──────── Source data

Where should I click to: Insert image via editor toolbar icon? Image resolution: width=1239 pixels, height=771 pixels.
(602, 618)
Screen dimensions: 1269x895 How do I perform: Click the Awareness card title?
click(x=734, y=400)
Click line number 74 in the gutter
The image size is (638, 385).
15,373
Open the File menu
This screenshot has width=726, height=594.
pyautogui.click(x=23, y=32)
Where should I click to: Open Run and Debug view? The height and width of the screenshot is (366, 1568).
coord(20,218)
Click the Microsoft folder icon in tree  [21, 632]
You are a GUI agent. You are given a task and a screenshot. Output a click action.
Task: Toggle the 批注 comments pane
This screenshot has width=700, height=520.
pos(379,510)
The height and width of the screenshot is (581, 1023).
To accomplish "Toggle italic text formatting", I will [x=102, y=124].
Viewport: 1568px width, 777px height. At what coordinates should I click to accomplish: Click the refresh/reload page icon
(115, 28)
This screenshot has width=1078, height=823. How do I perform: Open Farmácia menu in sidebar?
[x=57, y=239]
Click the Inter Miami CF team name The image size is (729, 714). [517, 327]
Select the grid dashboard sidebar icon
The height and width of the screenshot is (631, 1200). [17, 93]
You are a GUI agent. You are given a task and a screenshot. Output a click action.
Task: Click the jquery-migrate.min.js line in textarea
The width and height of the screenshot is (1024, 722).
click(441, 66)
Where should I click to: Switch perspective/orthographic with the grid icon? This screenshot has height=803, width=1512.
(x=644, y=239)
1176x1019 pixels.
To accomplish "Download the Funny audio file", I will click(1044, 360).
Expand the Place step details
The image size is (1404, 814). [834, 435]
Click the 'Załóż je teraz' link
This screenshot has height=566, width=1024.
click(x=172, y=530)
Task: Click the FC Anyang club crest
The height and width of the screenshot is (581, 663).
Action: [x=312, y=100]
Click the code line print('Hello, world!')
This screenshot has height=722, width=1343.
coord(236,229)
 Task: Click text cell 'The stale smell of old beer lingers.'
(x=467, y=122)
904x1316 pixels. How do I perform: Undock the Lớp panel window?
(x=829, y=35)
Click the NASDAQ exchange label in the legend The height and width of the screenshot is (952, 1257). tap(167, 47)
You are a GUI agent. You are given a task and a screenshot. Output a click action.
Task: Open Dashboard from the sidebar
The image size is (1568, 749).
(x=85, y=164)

────────────────

Task directions. Go through the listing and write out each line exactly.

Finished exercise.
Where should I click to: Insert image via editor toolbar icon? Image resolution: width=1239 pixels, height=771 pixels.
(602, 618)
Screen dimensions: 1269x895 How do I perform: Click the Awareness card title?
click(x=734, y=400)
Click line number 74 in the gutter
The image size is (638, 385).
15,373
Open the File menu
This screenshot has width=726, height=594.
pyautogui.click(x=23, y=32)
Where should I click to: Open Run and Debug view? The height and width of the screenshot is (366, 1568).
coord(20,218)
Click the Microsoft folder icon in tree  [21, 632]
You are a GUI agent. You are given a task and a screenshot. Output a click action.
Task: Toggle the 批注 comments pane
This screenshot has width=700, height=520.
pos(379,510)
The height and width of the screenshot is (581, 1023).
To accomplish "Toggle italic text formatting", I will [x=102, y=124].
Viewport: 1568px width, 777px height. At what coordinates should I click to accomplish: Click the refresh/reload page icon
(115, 28)
This screenshot has width=1078, height=823. How do I perform: Open Farmácia menu in sidebar?
[x=57, y=239]
Click the Inter Miami CF team name The image size is (729, 714). [517, 327]
Select the grid dashboard sidebar icon
The height and width of the screenshot is (631, 1200). [17, 93]
You are a GUI agent. You are given a task and a screenshot. Output a click action.
Task: Click the jquery-migrate.min.js line in textarea
The width and height of the screenshot is (1024, 722).
click(441, 66)
Where should I click to: Switch perspective/orthographic with the grid icon? This screenshot has height=803, width=1512.
(x=644, y=239)
1176x1019 pixels.
To accomplish "Download the Funny audio file", I will click(1044, 360).
Expand the Place step details
The image size is (1404, 814). [834, 435]
Click the 'Załóż je teraz' link
This screenshot has height=566, width=1024.
click(x=172, y=530)
Task: Click the FC Anyang club crest
The height and width of the screenshot is (581, 663).
Action: [x=312, y=100]
Click the code line print('Hello, world!')
This screenshot has height=722, width=1343.
coord(236,229)
 Task: Click text cell 'The stale smell of old beer lingers.'
(x=467, y=122)
904x1316 pixels. How do I perform: Undock the Lớp panel window?
(x=829, y=35)
Click the NASDAQ exchange label in the legend The height and width of the screenshot is (952, 1257). tap(167, 47)
You are a GUI agent. You are given a task and a screenshot. Output a click action.
Task: Open Dashboard from the sidebar
The image size is (1568, 749).
(x=85, y=164)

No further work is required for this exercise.